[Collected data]
* * * * * * *
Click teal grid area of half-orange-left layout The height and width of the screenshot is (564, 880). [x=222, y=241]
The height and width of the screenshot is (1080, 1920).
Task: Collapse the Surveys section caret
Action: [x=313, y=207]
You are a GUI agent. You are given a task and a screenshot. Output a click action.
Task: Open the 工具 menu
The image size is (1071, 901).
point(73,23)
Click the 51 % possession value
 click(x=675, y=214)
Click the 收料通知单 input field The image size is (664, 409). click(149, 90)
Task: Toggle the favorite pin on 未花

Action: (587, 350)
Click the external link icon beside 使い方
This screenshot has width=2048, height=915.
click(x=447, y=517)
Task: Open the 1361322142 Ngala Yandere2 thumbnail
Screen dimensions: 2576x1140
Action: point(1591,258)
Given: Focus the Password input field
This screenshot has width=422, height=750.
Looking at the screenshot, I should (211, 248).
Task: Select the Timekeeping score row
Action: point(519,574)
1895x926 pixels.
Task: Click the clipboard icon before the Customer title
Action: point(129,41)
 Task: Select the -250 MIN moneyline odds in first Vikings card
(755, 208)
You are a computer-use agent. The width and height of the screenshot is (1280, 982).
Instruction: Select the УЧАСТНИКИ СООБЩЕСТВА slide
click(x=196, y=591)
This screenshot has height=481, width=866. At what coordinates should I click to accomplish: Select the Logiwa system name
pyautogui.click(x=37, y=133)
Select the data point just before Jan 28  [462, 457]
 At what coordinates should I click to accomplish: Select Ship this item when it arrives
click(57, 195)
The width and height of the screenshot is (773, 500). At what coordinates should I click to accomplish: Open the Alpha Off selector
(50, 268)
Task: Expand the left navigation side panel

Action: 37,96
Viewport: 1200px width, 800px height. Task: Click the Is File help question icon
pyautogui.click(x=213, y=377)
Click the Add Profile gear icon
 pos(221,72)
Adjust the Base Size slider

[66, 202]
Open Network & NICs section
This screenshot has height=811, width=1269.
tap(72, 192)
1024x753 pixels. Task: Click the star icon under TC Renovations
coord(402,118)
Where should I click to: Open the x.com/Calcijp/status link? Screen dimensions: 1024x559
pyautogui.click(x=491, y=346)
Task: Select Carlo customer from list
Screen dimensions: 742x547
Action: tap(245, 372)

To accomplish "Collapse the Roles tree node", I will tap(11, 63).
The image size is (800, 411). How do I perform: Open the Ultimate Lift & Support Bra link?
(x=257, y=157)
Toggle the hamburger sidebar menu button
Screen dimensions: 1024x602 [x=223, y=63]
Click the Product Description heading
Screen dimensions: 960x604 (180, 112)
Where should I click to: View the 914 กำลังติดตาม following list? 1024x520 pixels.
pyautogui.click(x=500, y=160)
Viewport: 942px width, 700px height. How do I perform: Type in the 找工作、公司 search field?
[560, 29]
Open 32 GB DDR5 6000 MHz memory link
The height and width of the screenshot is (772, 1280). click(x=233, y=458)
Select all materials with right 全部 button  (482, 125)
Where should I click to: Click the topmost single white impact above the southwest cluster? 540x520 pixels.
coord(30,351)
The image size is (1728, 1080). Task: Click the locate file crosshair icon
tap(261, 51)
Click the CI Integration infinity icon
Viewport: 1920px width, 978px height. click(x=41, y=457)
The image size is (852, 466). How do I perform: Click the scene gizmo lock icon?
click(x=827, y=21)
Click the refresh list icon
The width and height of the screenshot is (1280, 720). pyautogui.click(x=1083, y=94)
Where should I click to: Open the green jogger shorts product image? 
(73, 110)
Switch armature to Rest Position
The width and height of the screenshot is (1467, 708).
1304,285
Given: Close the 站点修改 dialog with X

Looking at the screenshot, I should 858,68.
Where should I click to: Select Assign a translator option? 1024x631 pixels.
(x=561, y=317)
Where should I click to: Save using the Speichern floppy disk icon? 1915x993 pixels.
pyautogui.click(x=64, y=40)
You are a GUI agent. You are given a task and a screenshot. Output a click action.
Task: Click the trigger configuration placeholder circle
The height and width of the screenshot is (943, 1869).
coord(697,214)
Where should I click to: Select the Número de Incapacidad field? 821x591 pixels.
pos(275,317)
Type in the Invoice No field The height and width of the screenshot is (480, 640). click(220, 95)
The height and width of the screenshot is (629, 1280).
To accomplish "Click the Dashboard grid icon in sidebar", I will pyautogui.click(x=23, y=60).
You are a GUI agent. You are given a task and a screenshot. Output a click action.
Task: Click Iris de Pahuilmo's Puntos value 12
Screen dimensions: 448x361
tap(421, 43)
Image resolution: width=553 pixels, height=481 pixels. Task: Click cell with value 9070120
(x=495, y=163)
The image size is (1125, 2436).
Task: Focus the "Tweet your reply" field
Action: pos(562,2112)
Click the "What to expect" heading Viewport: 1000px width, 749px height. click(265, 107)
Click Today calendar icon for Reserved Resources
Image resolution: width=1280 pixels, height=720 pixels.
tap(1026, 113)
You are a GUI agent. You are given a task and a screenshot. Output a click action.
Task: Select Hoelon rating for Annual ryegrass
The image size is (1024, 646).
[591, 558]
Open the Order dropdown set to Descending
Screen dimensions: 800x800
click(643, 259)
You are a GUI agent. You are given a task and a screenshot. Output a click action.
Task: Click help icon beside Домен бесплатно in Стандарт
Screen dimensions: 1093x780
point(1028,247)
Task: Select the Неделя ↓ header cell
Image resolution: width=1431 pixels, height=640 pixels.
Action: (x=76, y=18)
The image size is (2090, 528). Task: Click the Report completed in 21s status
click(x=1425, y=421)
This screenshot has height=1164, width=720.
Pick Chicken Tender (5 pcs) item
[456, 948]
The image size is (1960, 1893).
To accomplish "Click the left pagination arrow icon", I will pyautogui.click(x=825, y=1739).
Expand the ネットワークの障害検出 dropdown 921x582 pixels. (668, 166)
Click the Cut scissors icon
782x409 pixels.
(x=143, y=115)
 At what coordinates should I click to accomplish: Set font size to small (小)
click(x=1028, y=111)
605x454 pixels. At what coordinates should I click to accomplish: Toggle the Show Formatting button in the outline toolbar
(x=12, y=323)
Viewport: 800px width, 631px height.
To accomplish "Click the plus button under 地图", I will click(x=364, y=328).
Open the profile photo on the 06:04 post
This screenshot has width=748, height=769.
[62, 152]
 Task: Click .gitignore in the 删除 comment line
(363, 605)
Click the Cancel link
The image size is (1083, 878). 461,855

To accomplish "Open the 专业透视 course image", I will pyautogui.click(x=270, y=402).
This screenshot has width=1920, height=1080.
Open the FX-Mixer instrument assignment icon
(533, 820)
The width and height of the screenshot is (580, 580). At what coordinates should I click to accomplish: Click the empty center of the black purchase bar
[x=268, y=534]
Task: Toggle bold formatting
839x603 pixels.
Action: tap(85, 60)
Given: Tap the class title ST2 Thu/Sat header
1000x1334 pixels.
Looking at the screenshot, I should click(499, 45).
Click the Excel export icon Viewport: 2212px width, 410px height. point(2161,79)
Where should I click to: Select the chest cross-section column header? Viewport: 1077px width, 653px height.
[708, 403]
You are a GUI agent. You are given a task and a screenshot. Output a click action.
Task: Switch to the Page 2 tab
* * * * * * *
**EXERCISE BRIEF**
Find the line with "Given: Tap the class title ST2 Thu/Sat header". Transcribe it and every line after it exactly, through the end of the records above, and nothing else.

**EXPECTED ANSWER**
Given: Tap the class title ST2 Thu/Sat header
1000x1334 pixels.
Looking at the screenshot, I should click(499, 45).
Click the Excel export icon Viewport: 2212px width, 410px height. point(2161,79)
Where should I click to: Select the chest cross-section column header? Viewport: 1077px width, 653px height.
[708, 403]
You are a GUI agent. You are given a task and a screenshot. Output a click action.
Task: Switch to the Page 2 tab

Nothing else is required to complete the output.